Your task:
Return, word for word, only the lines from the one containing "Click the Libraries option icon under Linker" through the last line of the entries.
┄┄┄┄┄┄
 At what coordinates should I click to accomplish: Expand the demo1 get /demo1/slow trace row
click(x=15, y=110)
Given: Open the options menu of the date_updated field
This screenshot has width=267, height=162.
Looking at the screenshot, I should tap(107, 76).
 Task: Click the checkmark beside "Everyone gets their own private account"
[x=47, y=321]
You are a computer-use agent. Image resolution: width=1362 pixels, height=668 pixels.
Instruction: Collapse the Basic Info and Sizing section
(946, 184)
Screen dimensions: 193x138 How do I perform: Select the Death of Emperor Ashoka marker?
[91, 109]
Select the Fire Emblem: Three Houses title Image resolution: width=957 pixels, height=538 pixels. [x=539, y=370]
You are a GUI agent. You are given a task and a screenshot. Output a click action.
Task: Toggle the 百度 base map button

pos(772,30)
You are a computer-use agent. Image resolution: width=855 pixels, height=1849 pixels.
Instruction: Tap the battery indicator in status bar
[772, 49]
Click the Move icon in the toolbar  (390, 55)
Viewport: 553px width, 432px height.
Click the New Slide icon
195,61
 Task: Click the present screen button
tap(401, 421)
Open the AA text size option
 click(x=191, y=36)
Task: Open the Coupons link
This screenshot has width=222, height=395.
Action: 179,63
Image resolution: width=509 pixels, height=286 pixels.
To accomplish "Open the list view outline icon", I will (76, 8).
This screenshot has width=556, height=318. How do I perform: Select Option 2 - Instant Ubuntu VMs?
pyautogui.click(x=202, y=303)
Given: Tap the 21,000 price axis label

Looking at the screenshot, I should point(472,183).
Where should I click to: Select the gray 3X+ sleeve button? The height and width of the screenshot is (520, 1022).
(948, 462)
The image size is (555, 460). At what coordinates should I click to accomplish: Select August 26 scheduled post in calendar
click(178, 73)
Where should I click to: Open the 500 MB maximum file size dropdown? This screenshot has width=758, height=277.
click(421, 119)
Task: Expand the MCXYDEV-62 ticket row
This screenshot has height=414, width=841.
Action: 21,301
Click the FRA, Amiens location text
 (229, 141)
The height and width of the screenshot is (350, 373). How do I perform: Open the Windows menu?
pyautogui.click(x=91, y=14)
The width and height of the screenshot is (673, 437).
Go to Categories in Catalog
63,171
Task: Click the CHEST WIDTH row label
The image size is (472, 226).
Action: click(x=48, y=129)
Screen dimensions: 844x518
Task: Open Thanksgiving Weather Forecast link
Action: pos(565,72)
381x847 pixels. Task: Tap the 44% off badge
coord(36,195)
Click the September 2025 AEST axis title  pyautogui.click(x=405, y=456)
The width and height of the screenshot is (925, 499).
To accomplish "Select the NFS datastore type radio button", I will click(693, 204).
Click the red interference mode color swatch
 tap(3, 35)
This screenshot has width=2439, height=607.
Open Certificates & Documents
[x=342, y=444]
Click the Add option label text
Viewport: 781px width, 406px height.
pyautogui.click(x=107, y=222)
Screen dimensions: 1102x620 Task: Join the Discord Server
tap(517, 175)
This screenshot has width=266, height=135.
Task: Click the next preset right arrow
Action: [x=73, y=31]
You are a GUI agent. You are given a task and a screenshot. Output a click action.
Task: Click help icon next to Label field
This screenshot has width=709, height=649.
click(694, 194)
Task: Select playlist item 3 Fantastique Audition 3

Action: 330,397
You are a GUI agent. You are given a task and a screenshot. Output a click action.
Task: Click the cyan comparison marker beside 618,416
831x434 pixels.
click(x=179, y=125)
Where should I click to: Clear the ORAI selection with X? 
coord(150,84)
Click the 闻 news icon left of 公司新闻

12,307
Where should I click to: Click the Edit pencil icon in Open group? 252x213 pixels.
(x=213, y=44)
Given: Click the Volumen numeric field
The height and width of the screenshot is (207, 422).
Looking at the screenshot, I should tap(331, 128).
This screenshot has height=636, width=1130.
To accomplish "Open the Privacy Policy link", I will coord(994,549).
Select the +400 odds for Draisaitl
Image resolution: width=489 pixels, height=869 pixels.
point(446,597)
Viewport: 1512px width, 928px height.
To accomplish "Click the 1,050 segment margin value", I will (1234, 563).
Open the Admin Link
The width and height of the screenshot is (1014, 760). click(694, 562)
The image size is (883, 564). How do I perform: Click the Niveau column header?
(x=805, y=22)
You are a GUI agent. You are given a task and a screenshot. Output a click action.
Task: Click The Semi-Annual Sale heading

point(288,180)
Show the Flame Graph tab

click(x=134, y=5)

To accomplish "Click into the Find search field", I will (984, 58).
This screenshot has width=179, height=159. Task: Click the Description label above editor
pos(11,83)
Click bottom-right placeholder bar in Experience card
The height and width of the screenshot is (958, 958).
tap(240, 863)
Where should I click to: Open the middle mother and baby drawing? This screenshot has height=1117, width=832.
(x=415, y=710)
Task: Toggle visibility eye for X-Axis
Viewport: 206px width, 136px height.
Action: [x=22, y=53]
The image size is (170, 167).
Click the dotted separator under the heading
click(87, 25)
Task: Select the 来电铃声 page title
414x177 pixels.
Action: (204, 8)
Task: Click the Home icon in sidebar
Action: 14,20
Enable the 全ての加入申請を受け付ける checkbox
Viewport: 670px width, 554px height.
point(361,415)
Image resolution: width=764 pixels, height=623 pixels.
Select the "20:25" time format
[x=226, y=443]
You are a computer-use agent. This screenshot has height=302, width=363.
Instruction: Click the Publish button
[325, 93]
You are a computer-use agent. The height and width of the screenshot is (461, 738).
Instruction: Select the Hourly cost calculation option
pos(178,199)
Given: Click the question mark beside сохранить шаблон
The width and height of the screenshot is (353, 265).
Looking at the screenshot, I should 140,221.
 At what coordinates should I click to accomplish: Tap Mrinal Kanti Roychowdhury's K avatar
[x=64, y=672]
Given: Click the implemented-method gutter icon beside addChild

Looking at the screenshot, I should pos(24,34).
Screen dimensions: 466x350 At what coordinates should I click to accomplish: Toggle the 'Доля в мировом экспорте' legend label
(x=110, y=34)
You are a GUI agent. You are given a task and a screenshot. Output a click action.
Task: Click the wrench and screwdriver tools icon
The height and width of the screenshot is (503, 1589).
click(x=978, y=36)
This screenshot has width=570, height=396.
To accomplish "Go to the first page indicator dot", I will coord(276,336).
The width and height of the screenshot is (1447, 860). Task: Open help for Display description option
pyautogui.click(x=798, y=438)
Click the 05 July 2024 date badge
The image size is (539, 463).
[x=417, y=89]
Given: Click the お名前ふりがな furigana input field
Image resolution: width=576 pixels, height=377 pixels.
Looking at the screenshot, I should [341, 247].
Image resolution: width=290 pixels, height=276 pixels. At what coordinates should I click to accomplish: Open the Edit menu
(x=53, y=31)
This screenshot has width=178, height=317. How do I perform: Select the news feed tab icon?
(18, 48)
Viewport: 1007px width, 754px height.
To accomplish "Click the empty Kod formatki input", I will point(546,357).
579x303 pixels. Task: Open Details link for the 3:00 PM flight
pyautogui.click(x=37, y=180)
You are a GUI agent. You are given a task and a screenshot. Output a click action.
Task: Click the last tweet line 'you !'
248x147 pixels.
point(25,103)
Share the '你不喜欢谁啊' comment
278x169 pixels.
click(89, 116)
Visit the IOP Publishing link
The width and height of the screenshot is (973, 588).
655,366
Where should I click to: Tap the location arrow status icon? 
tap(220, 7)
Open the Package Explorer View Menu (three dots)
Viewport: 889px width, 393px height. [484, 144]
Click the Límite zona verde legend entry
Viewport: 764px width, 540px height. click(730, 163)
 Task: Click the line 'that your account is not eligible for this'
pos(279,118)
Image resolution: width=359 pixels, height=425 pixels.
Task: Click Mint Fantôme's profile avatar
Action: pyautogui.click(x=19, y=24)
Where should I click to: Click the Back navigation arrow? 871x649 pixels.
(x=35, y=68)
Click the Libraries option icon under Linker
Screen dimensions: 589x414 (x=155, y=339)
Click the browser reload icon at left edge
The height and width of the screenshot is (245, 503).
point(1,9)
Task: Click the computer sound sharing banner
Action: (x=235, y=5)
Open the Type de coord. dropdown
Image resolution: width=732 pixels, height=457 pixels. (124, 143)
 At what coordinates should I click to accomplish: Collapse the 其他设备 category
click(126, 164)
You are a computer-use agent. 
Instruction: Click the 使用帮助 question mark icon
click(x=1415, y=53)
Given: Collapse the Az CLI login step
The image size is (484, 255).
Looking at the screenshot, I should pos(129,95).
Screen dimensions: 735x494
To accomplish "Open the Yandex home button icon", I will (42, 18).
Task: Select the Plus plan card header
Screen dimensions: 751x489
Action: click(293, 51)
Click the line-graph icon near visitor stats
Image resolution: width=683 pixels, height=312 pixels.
┄┄┄┄┄┄
Finished exercise:
Click the Libraries option icon under Linker
Screen dimensions: 589x414 (x=155, y=339)
Click the browser reload icon at left edge
The height and width of the screenshot is (245, 503).
point(1,9)
Task: Click the computer sound sharing banner
Action: (x=235, y=5)
Open the Type de coord. dropdown
Image resolution: width=732 pixels, height=457 pixels. (124, 143)
 At what coordinates should I click to accomplish: Collapse the 其他设备 category
click(126, 164)
You are a computer-use agent. 
Instruction: Click the 使用帮助 question mark icon
click(x=1415, y=53)
Given: Collapse the Az CLI login step
The image size is (484, 255).
Looking at the screenshot, I should pos(129,95).
Screen dimensions: 735x494
To accomplish "Open the Yandex home button icon", I will (42, 18).
Task: Select the Plus plan card header
Screen dimensions: 751x489
Action: click(293, 51)
Click the line-graph icon near visitor stats
Image resolution: width=683 pixels, height=312 pixels.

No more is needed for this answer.